I hear Christians all over the media assuring their audiences that people don't listen to them because these non-Christian hearts are too hard to hear the Good News. Truth is, most people today don't listen because they look at what's expressed in the lives and hearts of most Christians today and go, "Ugh! No, thanks!" That just wasn't a problem for the church that God set up in the 1st century A.D. They were people who had sincere Holy-Spirit-led hearts, loved each other as a big but close family, and truly walked their – and Jesus' – talk. Who could resist the real thing!

#4 – The gates of Hell have overcome what most call "church" (so that "church" just can't be God's church!)

Jesus said that the gates of hell would never overcome His church (Matthew 16:18). And many "churches" through the last nineteen centuries have quoted that to "prove" themselves God's real church simply because their version of the "church" is still around.

Yet the New Testament's description of the kinds of things people do when they are ruled by their sinful nature (instead of by the Holy Spirit in their hearts) very closely describes almost all the "churches" that overtook Christianity after the last apostle had died. And that just proves that these "churches" have been overcome!

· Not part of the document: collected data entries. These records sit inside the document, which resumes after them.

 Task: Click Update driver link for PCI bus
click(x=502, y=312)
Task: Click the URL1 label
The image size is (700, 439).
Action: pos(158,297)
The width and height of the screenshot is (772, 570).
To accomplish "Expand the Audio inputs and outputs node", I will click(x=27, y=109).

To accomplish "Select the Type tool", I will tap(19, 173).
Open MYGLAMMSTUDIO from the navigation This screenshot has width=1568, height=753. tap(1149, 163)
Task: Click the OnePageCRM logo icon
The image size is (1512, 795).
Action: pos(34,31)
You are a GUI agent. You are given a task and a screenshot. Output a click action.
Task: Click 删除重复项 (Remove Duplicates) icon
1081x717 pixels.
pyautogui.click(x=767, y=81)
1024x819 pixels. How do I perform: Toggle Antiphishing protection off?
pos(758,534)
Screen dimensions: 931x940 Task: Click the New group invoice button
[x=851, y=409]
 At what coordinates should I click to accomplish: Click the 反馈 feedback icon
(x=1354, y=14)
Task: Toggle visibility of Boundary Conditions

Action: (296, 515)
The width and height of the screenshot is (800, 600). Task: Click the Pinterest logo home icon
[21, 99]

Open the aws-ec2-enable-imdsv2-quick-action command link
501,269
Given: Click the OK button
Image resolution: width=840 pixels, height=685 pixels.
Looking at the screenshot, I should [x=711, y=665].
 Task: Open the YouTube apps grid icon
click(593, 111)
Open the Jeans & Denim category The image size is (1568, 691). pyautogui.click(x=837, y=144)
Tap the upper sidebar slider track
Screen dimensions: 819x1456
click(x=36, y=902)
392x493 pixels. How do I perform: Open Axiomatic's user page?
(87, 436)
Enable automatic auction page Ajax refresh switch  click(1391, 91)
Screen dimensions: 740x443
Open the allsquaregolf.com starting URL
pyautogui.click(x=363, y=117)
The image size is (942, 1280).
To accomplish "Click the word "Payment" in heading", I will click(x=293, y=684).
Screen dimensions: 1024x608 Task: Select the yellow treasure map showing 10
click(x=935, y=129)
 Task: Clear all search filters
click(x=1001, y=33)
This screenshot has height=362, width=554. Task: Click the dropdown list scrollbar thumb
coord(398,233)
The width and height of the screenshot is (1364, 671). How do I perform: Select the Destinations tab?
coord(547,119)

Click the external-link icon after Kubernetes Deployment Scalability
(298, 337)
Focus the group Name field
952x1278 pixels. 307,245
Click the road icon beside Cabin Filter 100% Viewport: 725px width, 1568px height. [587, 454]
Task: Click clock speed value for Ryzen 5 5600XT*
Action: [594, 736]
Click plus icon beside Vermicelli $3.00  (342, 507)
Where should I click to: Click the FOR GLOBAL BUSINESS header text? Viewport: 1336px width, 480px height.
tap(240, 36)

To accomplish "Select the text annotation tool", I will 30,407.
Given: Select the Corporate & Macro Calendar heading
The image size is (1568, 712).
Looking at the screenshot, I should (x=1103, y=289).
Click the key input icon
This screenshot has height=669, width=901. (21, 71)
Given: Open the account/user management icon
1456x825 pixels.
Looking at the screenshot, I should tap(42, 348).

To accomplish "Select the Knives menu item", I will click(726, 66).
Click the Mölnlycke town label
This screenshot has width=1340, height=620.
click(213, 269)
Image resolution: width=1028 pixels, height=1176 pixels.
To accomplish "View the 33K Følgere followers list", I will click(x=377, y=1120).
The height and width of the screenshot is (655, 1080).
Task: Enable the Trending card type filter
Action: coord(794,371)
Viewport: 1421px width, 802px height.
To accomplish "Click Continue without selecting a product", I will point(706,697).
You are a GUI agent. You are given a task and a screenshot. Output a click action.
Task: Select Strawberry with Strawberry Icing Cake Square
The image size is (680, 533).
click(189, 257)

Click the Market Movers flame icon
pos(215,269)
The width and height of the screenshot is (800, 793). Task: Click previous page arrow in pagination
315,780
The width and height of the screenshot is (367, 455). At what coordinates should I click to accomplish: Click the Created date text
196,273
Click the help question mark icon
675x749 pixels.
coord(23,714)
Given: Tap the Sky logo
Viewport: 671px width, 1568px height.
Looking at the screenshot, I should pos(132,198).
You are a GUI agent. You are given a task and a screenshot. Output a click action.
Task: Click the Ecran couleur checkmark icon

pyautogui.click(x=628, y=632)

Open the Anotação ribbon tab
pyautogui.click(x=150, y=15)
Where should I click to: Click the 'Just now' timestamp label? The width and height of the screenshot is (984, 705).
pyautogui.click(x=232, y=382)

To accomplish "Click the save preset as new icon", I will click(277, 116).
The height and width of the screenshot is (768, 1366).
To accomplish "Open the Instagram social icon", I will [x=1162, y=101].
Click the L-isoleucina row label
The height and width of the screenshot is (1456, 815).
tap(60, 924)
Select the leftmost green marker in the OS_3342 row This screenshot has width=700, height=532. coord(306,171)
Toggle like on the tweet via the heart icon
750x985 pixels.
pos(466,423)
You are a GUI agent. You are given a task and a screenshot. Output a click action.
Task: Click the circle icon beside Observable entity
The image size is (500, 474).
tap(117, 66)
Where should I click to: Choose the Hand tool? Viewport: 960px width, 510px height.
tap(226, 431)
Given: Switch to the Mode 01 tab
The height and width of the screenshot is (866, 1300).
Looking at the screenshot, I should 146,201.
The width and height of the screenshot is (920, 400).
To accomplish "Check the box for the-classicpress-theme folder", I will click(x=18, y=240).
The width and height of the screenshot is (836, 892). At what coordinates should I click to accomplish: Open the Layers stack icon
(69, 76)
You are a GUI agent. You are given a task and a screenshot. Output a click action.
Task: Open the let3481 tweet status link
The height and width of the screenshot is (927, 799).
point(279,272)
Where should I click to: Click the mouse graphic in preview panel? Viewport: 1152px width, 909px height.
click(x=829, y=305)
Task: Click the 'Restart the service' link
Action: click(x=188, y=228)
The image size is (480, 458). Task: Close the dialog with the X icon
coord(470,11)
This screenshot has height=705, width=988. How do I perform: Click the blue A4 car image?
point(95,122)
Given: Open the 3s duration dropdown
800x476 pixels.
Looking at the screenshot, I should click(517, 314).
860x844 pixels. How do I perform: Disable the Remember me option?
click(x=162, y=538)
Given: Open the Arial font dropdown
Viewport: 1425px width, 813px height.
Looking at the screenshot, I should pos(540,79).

Even secular histories (and modern newspapers) abound with disgusting and horrifying stories of churches, church leaders, and church members who participate in and even protect each other from the consequences of doing things like:
  • Making up new "rules" and then passing them off as "God's" rules (i.e., "tradition" and "new revelation" not backed up by the original Scripture languages and contexts
  • Rape, sexual contact and abuse of children, fornication, orgies, prostitution, and adultery
  • Cheating on God by mixing His worship with other or self worship
  • Using magic, astrology, consulting spirits, and so on
  • Hatred, jealousy, bickering, attacking others, raging, forming factions, murder, war, jealousy, ego-rages (and church "leaders" are too often among the worst at all these things)
  • "Climbing the ladder" to the "top" of what's not supposed to have a top (aren't you also tired of those who claim to be the lowest of "servants" yet run everything as if they were royalty?)
  • Remaking "church" into a religious "club" or clique of "in's" and "out's"
  • Greed and materialism, gross indulgence in sense pleasures and greed
  • Tranced-out "worship" that uses the same rhythm and repetition techniques seen in pagan circles (both modern and ancient)
  • Drug and alcohol use and abuse
  • Lying, slandering, and cheating others
  • Pretending to be God's people, but having anti-Christ hearts
  • Being religious for the goodies they get (being thought "righteous", being honored, getting a career out of it, etc)
  • Putting themselves and their wants above God, and then teaching people that that's how God means it do be
  • Making themselves completely ineligible for heaven, and then also convincing others to abandon any thought of even trying
  • Obsessing on nitpicky religious things and ignoring larger (and even easily understood) New Testament requirements and ideals
  • Pretending they are "above" the religious evil of their spiritual forefathers and foremothers, while practicing the same evils (or even worse!)
  • Persecuting those who speak and hold to God's real truth
  • "Converting" people to a level of religious evil even worse than what they themselves practiced
  • And more
(Examples for all the above pulled from: Matthew 6:7, 15:3, 15:6-9, 23:4-38; Mark 7:6-13; Galatians 5:19-21, 1 Corinthians 6:9-10; Ephesians 5:5; Colossians 2:8; and Revelation 22:15. How many more examples can you find by continuing through the rest of the New Testament?)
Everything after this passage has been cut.